Day 6 Task: File Permissions and Access Control Lists
File permissions and Access control
File permission
File permission is really very important in Linux OS for security and access control. They regulate who can read, write, or execute a file or directory. Understanding and managing these permissions is fundamental for system administrators and users to maintain security and control over their data.
Dir/file has basically 3 types
Owner: The user who owns the file or directory.
Group: A designated group that has specific access rights to the file or directory.
Others: All remaining users on the system who are not the owner or part of the designated group.
For managing the file permission, Linux has some commands
chown: This command is used to change the ownership of a file or directory. It allows users to transfer ownership between users.
chgrp: It changes the group ownership of a file or directory, enabling the assignment of a particular group to the file.
chmod: This command is used to modify the permissions of a file or directory for all three categories of users: owner, group, and others. It allows users to assign read, write, and execute permissions to different user categories.
How to change permission
For adding file permission
chmod u+r <filename>
For removing file permission
chmod u-r <filename>
u->user
g->group
0->other
r->read
w->write
x->execute
For collectively changing permission
chmod ugo+r <filename>
chmod ugo-r <filename>
# or , here a-> all user,group,other
chmod a+rwx <filename>
Examples for better understanding, i am going to put screenshots
- i created folder and inside folder created file known as filename.txt and write something on it . Then i check the permission
ls -ltr
- As you see, here group doesn't have write and execute permission so i am going to give write permission to filename.txt
- Now I am going to give all read, write and execute permission to user, group and others.

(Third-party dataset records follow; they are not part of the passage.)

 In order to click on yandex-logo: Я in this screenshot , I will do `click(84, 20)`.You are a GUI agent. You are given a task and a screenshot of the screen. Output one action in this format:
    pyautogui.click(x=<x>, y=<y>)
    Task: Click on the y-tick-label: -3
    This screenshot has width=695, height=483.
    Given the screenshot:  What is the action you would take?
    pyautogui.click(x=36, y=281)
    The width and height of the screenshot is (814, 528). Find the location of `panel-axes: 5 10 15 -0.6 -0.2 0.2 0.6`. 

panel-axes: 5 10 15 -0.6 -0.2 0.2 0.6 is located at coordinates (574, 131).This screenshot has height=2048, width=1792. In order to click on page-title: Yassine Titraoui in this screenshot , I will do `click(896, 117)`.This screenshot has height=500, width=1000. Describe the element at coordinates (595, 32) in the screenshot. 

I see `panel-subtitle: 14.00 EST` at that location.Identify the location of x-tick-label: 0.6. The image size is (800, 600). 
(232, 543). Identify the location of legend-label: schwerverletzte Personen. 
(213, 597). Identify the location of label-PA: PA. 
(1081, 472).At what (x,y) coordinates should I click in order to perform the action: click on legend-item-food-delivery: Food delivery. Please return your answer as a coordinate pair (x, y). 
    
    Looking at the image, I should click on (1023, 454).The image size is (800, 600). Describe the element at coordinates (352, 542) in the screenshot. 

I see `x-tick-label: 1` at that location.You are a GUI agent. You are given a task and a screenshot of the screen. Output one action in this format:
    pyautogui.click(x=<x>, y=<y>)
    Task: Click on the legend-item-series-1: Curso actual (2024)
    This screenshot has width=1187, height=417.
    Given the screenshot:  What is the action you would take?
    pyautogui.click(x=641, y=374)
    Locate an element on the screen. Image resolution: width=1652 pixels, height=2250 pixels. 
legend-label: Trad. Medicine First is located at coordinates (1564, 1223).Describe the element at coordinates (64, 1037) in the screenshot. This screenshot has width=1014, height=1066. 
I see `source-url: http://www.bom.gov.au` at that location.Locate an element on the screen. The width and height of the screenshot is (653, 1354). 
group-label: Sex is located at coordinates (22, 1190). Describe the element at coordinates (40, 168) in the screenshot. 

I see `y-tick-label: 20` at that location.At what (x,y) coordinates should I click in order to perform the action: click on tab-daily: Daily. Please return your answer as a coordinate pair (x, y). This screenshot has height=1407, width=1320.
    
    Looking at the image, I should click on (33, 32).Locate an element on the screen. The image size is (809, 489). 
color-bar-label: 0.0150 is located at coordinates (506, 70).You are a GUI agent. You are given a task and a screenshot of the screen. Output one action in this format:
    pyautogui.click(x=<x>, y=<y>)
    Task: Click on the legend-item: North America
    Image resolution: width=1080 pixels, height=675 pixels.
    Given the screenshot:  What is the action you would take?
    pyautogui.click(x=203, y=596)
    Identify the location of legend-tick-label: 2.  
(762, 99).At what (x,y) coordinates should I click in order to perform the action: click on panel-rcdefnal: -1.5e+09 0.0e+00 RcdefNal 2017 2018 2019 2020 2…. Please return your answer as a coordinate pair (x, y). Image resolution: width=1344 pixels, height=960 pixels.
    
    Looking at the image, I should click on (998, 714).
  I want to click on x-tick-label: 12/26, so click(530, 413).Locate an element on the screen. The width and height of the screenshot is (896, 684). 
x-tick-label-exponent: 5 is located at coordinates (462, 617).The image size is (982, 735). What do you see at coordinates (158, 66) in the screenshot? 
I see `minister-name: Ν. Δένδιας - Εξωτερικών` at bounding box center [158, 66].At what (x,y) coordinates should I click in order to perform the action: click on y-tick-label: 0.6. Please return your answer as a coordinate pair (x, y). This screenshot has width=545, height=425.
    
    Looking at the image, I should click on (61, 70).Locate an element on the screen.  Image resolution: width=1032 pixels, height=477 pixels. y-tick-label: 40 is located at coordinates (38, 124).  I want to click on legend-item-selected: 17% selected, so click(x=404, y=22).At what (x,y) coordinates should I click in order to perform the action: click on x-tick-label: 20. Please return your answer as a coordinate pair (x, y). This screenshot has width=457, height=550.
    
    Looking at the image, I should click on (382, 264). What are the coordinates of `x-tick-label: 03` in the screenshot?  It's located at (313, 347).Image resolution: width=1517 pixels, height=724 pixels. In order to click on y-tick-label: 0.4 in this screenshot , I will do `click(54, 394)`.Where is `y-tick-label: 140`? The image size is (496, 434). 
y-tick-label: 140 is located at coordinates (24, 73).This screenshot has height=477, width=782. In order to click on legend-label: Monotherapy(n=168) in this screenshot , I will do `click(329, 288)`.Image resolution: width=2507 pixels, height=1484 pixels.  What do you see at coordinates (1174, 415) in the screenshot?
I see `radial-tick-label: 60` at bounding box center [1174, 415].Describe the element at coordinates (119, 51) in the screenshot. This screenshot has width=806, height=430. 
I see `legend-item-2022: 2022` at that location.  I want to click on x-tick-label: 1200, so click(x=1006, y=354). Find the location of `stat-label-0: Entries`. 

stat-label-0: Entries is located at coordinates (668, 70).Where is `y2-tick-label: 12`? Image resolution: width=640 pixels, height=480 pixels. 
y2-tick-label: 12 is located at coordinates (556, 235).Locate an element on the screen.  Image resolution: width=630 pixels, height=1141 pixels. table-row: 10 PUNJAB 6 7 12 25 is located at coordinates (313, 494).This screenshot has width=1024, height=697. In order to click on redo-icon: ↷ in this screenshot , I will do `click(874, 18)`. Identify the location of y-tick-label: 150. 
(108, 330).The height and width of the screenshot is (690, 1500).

- now I just remove all permission from other.
In Linux, we can also give permission through the Numeric mode
chmod 756 <filename>
# here basically 7-> user, 5->group, 6->other user
This figure represents things more clearly
Access control List(ACL)
It allows you to give a more specific set of permissions to a file or directory without changing the base ownership and permissions.
Commands: setfacl & getfacl .
Commands for ACL
For adding permission for users-
setfacl -m u:user:rwx <target_file>
For adding permission for group -
setfacl -m g:group:rwx <target_file>
To remove a specific entry -
setfacl -x u:user:rwx <target_file>
To remove all entries
setfacl -b <target_file>
The reason why ACL use:-
Sometime when we need to change permission for specific user , due to this linux use ACL.
Example:-
I change filename permission for user and then I add user 'monu' and then i switch to monu.
With getfacl , i clearly see all permission.
With setfacl, i change the permission as you see in above screen shot.
Conclusion
Understanding and effectively managing file permissions and ACLs are crucial for maintaining the security and integrity of a Linux system, enabling users and administrators to control access to files and directories according to their specific needs. By utilizing these commands and concepts, users can effectively manage access and security, ensuring that files and data remain protected.